While these responsibilities are important, they are often seen as a cost rolling into General & Administration (G&A) overhead, rather than revenue and profit contributing functions.
Transforming Legal Departments into Revenue Generators
To redefine the role of in-house legal departments, in-house lawyers should adopt several innovative strategies:
1. Marketing
Marketing the in-house legal department as integral to revenue generation is crucial for reshaping perceptions and maximizing its impact. A pivotal shift needs to occur where there is not only a focus on communicating how the legal team mitigates risks and ensures compliance, but how it drives value, supports key initiatives, and is intricately tied to revenue.
For example, key involvement in assisting with closing sales deals should be highlighted within the organization, and a legal department should not shy away from emphasizing that it played an important role in getting to the finish line. In addition, a legal department should advocate for the time and space to highlight its broad role, alongside other departments, such as product, sales and marketing.
This shift in perception from being a cost center to a revenue enabler fosters greater collaboration with other departments, and underscores the legal team’s contribution to the company’s bottom line. Proper marketing will elevate the department’s value and perception within the company.
2. Becoming Strategic Business Partners
Legal teams should integrate more deeply with other business units to support overall company goals. This can be achieved by identifying and leveraging opportunities for business growth and innovation.
For example, legal teams can introduce and advocate for new business models that capitalize on existing legal frameworks or untapped markets.
When a legal team works in conjunction with the business units it can reduce potential legal risks and prevent costly disputes. By implementing proactive legal strategies, companies can save significant amounts in litigation and compliance costs, all of which are quantifiable.
3. Commercial Contracts: The Low Hanging Fruit
In-house lawyers play a key role in revenue generation through their involvement in sales contract negotiations. One of the objective ways to show a legal department’s role in revenue generation is to tie its involvement in sales contract negotiations to revenue generated via closed contracts.

•••

CHALLENGE
Update the passage on in-house legal departments, starting at "For example, key" and ending at "within the company.", so that "revenue enabler" reads "growth partner".

Rows of pointing data:
•••

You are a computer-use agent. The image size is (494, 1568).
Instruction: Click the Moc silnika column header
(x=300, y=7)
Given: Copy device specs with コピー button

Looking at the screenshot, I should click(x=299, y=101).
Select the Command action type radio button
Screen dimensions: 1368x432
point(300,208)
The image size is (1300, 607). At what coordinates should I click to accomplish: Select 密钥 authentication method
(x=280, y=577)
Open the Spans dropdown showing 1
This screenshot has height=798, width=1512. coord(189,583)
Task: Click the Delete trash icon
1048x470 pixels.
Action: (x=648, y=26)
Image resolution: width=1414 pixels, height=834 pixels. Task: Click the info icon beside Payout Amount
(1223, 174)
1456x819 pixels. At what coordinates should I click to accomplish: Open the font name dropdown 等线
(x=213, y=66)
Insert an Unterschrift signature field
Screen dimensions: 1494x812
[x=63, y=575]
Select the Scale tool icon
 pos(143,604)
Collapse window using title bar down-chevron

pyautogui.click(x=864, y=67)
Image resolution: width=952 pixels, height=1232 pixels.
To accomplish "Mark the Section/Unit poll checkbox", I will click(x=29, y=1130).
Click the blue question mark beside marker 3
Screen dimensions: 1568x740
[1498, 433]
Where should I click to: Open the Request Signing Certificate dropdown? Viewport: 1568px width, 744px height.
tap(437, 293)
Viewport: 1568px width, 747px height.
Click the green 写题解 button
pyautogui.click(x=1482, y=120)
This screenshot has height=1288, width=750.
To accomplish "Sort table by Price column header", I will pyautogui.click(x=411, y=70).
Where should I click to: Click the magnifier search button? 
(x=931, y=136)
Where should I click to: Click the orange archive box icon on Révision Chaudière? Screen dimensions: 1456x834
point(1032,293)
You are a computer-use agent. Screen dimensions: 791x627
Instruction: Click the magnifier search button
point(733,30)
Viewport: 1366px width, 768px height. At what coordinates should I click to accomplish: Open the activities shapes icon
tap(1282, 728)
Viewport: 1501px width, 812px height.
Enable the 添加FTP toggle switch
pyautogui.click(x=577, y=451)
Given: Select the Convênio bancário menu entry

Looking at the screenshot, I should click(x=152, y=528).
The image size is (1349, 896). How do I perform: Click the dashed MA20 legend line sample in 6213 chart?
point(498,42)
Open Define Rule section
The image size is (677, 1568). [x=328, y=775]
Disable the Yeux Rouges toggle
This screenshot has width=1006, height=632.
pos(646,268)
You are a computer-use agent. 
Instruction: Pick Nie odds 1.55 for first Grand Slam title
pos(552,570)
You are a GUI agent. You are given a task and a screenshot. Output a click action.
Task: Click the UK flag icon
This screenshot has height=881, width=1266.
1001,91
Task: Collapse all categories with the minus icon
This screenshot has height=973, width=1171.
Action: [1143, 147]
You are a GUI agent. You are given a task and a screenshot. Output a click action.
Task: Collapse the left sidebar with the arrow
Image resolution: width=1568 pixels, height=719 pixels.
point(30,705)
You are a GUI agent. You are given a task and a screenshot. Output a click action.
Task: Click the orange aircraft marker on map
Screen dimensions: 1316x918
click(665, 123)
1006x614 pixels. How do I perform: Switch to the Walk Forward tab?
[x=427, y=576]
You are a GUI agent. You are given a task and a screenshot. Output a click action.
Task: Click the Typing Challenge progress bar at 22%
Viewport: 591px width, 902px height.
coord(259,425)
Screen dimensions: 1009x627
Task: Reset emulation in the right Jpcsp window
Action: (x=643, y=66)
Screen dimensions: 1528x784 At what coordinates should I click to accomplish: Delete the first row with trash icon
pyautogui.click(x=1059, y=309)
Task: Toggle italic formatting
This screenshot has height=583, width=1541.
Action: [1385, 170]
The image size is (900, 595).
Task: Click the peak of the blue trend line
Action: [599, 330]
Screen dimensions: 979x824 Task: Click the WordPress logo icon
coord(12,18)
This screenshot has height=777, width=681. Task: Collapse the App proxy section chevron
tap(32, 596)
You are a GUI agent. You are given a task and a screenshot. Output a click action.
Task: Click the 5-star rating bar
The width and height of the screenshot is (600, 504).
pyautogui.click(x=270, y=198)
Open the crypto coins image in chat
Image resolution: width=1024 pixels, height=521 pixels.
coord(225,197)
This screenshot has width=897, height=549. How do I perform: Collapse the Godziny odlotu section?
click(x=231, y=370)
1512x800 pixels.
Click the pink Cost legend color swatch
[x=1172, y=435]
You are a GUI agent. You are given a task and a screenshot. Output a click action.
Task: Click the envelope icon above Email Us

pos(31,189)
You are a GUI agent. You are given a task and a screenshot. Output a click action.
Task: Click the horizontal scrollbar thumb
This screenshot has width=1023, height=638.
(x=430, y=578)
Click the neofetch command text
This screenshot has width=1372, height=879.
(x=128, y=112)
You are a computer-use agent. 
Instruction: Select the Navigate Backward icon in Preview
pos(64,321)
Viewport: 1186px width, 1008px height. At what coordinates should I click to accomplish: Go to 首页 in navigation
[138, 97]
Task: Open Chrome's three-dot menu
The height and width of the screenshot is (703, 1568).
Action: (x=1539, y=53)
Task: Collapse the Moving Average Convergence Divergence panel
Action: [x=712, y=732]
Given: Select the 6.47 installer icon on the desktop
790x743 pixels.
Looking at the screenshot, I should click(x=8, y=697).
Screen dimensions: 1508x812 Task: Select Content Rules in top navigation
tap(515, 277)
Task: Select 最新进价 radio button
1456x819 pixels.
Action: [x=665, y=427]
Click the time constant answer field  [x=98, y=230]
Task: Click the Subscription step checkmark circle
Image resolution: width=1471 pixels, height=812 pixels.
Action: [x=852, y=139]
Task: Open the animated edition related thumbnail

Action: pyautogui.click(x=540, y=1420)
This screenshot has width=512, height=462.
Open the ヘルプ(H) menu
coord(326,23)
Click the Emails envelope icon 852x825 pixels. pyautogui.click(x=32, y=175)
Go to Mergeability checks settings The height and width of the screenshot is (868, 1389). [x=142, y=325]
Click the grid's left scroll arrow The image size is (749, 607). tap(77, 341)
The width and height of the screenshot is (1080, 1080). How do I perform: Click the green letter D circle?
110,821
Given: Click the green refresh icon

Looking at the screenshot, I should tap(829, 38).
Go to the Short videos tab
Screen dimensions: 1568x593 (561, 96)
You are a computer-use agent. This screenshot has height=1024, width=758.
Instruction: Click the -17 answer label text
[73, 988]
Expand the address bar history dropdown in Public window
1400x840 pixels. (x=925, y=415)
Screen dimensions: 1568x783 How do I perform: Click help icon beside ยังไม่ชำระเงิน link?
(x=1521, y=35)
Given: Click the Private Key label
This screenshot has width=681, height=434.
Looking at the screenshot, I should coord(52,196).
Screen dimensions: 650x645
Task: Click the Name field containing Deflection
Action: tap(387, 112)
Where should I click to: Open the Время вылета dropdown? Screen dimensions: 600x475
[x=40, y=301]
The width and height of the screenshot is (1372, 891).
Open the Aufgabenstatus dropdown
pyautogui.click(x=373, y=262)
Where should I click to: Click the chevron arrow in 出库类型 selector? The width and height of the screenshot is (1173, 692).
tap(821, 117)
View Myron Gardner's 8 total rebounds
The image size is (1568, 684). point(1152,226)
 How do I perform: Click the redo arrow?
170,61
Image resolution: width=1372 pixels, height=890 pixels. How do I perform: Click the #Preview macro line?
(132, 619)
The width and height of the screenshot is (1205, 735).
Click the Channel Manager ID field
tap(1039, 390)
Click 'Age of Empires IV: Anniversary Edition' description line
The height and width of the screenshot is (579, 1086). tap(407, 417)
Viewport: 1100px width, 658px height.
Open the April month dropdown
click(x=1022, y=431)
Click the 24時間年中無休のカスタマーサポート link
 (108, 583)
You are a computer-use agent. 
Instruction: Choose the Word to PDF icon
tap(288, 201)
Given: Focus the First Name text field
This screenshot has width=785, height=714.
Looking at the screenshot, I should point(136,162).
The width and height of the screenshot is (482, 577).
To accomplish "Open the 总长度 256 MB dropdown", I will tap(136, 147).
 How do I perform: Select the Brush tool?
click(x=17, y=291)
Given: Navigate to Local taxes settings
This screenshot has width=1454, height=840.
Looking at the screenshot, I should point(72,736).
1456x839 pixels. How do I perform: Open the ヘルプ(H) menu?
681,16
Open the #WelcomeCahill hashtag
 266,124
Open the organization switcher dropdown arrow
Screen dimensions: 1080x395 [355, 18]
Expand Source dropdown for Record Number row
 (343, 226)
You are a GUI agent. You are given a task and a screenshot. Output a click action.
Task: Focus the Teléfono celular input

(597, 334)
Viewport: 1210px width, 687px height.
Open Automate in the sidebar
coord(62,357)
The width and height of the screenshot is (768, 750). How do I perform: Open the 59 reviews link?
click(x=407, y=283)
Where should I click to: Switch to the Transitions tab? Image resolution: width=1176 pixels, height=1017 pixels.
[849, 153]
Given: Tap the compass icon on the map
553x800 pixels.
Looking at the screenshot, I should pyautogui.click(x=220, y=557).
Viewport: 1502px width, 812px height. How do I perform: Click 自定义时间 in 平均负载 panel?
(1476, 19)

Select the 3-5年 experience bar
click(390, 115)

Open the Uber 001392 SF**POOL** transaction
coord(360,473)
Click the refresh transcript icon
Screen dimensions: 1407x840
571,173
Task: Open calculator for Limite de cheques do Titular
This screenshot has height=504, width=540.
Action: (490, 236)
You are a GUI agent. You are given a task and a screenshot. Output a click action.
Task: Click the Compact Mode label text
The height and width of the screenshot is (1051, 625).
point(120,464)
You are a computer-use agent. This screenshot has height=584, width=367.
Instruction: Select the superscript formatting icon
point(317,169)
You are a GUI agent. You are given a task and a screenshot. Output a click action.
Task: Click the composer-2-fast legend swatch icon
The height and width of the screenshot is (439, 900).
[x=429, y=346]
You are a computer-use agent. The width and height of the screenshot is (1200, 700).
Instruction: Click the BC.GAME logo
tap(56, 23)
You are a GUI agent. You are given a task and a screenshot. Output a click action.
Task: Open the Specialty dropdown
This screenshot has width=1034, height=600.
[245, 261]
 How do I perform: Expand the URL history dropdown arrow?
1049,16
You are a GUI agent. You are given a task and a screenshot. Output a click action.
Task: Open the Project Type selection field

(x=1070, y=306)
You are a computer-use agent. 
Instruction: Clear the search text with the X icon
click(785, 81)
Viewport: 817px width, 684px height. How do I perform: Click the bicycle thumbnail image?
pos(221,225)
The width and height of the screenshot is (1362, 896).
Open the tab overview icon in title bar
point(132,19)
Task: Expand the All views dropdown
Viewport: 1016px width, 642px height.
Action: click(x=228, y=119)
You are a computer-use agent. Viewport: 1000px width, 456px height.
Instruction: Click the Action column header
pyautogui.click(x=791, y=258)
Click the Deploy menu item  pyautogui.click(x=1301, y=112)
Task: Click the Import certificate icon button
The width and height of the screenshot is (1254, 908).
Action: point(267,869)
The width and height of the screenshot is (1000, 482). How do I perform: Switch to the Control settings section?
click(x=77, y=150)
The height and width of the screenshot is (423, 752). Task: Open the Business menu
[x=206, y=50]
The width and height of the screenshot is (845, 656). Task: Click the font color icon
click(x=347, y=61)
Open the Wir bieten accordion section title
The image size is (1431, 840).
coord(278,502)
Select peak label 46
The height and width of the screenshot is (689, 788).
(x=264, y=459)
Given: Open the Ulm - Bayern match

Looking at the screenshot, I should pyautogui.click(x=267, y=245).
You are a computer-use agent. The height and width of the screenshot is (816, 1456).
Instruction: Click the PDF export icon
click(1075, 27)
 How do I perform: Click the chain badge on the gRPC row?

•••

COMPLETE OUTPUT
For example, key involvement in assisting with closing sales deals should be highlighted within the organization, and a legal department should not shy away from emphasizing that it played an important role in getting to the finish line. In addition, a legal department should advocate for the time and space to highlight its broad role, alongside other departments, such as product, sales and marketing.
This shift in perception from being a cost center to a growth partner fosters greater collaboration with other departments, and underscores the legal team’s contribution to the company’s bottom line. Proper marketing will elevate the department’s value and perception within the company.